Records contained in a dataset
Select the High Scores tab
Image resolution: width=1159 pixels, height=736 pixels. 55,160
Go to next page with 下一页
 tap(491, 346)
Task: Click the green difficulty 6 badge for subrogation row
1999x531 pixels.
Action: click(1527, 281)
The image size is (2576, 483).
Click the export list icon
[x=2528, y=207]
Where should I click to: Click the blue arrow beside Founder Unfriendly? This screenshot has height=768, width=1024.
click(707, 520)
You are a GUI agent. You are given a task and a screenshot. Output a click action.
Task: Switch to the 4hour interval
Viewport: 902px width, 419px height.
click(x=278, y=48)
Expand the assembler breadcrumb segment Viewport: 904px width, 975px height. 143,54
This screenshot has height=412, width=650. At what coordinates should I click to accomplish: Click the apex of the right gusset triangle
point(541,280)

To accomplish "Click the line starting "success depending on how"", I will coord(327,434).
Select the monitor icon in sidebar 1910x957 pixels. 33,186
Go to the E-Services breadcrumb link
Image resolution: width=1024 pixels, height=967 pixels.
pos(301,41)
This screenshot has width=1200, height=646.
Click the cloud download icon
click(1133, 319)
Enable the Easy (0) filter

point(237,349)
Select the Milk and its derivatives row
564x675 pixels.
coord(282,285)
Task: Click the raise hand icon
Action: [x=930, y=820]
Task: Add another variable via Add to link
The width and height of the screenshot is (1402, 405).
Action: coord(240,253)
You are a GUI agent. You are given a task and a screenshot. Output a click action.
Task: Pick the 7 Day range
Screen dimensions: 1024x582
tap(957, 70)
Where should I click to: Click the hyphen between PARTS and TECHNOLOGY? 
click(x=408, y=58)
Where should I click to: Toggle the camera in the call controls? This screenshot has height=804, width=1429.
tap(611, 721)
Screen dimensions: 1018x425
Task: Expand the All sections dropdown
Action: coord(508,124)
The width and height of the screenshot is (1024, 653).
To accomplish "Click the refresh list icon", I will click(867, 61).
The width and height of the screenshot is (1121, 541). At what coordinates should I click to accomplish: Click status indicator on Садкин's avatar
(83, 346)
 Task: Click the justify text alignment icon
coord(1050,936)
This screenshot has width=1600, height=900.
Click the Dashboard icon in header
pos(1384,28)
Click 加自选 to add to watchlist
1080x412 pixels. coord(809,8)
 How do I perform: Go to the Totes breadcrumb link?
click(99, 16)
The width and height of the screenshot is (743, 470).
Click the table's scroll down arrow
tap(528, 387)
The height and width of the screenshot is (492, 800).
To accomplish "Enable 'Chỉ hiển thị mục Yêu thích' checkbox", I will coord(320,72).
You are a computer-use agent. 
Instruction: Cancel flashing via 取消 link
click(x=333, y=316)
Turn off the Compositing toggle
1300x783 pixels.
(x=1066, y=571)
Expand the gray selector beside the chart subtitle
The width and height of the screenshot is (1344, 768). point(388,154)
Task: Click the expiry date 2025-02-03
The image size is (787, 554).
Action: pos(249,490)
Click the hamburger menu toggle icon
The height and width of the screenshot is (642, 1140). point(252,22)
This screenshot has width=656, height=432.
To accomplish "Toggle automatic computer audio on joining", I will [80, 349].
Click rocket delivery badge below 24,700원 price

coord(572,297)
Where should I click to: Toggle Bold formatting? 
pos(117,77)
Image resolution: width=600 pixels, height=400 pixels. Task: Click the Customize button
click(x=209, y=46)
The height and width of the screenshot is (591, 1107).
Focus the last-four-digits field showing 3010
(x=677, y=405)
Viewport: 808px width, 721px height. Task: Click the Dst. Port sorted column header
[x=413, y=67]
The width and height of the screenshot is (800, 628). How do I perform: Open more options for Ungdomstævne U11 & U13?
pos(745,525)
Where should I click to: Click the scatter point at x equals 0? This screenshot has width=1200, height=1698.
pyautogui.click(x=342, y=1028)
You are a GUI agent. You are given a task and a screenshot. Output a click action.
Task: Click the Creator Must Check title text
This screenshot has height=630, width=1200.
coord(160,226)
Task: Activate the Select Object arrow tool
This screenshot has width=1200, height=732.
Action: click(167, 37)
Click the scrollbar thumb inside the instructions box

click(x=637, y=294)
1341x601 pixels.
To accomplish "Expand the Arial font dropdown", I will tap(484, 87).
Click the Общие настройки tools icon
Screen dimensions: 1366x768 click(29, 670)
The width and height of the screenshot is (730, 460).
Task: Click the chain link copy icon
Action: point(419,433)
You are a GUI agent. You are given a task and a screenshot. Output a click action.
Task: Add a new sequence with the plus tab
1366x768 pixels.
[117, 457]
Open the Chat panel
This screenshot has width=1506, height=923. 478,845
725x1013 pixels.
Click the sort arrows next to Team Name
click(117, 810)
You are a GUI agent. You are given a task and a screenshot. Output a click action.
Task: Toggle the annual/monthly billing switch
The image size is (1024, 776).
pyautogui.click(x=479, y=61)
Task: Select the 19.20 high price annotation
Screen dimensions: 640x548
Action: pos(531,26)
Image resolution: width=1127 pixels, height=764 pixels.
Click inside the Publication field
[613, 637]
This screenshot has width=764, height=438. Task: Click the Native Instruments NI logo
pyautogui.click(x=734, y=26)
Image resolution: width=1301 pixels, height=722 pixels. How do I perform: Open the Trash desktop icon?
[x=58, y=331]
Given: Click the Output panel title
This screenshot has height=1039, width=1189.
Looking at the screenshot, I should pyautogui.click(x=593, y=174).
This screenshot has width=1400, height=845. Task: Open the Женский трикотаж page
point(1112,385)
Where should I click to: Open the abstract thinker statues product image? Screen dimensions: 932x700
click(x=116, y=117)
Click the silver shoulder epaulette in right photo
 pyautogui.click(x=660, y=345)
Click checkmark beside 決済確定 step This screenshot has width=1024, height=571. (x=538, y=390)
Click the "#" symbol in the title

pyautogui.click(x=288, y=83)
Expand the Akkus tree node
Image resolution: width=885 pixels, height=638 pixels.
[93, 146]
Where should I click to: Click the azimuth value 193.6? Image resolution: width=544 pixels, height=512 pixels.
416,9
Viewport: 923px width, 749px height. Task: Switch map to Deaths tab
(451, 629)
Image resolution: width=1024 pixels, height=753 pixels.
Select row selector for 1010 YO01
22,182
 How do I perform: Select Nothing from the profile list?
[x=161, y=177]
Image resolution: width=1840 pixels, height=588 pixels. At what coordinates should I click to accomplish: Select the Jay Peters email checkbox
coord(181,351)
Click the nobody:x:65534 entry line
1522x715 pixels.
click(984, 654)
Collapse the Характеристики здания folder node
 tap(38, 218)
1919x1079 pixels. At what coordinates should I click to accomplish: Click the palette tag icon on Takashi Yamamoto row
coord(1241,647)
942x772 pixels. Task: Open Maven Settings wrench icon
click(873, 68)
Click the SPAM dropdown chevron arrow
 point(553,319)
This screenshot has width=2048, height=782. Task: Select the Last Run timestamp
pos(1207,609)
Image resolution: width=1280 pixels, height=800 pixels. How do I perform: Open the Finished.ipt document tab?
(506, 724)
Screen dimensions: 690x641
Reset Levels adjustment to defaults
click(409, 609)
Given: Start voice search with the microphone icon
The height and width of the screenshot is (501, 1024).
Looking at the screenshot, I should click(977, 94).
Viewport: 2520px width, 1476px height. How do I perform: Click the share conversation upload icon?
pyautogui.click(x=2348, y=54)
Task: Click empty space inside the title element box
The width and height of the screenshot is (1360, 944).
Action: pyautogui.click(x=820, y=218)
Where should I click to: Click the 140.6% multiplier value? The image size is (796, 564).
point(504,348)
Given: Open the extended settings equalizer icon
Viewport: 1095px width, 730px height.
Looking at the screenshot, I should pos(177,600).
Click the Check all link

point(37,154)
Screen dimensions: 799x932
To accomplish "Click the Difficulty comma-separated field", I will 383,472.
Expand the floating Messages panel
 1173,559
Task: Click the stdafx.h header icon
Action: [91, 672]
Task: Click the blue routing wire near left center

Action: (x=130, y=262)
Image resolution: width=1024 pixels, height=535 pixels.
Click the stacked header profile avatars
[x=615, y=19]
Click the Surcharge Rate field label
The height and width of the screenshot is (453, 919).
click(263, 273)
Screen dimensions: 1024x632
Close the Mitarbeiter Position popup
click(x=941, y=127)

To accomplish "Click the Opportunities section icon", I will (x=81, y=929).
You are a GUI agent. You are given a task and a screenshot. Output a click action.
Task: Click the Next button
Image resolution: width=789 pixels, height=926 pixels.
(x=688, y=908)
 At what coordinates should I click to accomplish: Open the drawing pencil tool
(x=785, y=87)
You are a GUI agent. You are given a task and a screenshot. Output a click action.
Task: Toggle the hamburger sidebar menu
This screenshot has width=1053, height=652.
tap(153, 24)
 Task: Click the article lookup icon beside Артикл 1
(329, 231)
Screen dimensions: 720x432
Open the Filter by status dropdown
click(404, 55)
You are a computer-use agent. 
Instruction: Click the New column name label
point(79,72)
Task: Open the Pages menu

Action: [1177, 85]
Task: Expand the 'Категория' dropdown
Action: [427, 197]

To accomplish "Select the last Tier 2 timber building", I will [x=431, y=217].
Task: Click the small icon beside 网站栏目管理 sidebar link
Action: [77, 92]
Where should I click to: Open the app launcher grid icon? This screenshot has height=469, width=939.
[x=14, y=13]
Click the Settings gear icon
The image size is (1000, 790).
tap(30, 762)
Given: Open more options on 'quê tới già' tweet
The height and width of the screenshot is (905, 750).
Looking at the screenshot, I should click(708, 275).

_GOAL OF THE EXERCISE:_ Working from the records above, write out verbatim only the lines from the line containing "Where should I click to: Click the 140.6%" through the line containing "Image resolution: width=1024 pixels, height=535".

_YOUR RESPONSE:_
Where should I click to: Click the 140.6% multiplier value? The image size is (796, 564).
point(504,348)
Given: Open the extended settings equalizer icon
Viewport: 1095px width, 730px height.
Looking at the screenshot, I should pos(177,600).
Click the Check all link

point(37,154)
Screen dimensions: 799x932
To accomplish "Click the Difficulty comma-separated field", I will 383,472.
Expand the floating Messages panel
 1173,559
Task: Click the stdafx.h header icon
Action: [91, 672]
Task: Click the blue routing wire near left center

Action: (x=130, y=262)
Image resolution: width=1024 pixels, height=535 pixels.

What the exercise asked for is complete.